In his chapter on Acadia, Barry Moody argues that the university has been surprisingly open to a variety of theologies and pedagogical perspectives, tracing this to the liberality and breadth of vision of Nova Scotia Baptists. His study helps explain the remarkable strength of the Baptist tradition in late nineteenth-century Nova Scotia. J.R.C. Perkin's chapter on one of Acadia's distinguished presidents, Watson Kirkonnell, shows Kirkonnell as representative of this tradition and its strength.

G.A. Rawlyk examines some of the underlying forces which significantly affected the development of McMaster University. He suggests that the cutting edge of McMaster's nineteenth century Evangelicalism may have been dulled by the enthusiastic manner in which "consumerism" and "modernity" were appropriated by the Baptist Convention leadership which controlled the university.

In his discussion of Brandon College, Walter Ellis argues that Brandon failed as a Baptist institution of higher learning largely because it was out of touch with Western Canadian realities.
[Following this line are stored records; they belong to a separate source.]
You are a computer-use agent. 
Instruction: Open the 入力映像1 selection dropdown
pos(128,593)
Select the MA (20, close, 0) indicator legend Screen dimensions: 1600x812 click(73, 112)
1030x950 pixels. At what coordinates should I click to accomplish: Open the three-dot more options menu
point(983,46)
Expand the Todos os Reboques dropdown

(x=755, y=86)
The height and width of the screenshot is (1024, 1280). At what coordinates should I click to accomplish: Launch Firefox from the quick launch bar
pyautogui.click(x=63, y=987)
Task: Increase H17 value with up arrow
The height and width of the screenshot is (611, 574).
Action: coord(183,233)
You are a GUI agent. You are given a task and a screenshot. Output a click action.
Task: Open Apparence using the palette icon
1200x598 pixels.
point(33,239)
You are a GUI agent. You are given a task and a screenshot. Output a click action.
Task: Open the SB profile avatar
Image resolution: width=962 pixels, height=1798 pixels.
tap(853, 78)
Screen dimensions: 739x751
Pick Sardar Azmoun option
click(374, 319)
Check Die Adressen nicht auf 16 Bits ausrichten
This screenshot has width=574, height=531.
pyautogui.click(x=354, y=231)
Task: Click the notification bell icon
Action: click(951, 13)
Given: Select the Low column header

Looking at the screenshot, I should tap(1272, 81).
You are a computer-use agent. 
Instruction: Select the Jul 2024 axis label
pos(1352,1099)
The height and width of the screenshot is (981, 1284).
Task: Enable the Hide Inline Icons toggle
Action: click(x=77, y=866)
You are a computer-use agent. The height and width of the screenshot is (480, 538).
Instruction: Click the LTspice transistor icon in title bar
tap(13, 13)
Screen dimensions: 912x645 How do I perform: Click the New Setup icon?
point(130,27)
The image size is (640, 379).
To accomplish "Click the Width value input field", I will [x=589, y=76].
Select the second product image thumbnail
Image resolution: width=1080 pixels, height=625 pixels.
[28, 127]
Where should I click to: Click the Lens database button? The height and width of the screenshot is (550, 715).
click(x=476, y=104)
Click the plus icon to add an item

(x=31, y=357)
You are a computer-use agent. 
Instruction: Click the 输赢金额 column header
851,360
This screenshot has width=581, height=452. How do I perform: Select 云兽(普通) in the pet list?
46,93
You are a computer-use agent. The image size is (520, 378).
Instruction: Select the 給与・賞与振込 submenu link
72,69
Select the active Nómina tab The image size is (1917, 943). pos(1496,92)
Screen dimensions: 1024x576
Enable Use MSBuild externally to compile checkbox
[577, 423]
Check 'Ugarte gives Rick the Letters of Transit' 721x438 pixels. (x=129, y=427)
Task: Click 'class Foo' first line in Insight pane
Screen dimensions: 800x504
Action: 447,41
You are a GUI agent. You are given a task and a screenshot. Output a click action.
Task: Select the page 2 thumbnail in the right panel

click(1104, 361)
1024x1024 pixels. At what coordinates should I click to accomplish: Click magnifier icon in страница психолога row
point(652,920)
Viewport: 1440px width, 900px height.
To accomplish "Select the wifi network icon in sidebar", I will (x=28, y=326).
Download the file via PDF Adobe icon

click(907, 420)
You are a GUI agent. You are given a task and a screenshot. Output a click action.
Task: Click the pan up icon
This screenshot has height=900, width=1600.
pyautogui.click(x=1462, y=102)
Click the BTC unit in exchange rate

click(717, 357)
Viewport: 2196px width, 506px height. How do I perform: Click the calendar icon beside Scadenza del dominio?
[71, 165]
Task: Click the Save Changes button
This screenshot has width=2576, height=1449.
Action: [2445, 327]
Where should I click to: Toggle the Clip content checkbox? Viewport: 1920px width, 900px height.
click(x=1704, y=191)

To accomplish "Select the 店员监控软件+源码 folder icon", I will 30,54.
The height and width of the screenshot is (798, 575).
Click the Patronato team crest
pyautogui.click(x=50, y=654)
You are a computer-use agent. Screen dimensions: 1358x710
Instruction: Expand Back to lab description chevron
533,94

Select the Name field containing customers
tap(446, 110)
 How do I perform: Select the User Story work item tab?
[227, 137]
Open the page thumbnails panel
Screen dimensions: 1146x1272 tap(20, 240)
If it had been a bible college rather than a Manitoba variant of McMaster, Brandon might still be in existence and Conventional Baptists might as a result be a far stronger force in the West.

These essays on individual institutions highlight the pressure on denominational universities to emphasize not only Christian spirituality but secular scholarship. They will be of interest to all those who are concerned not only with the fate of Baptist institutions but the entire Christian church in Canada.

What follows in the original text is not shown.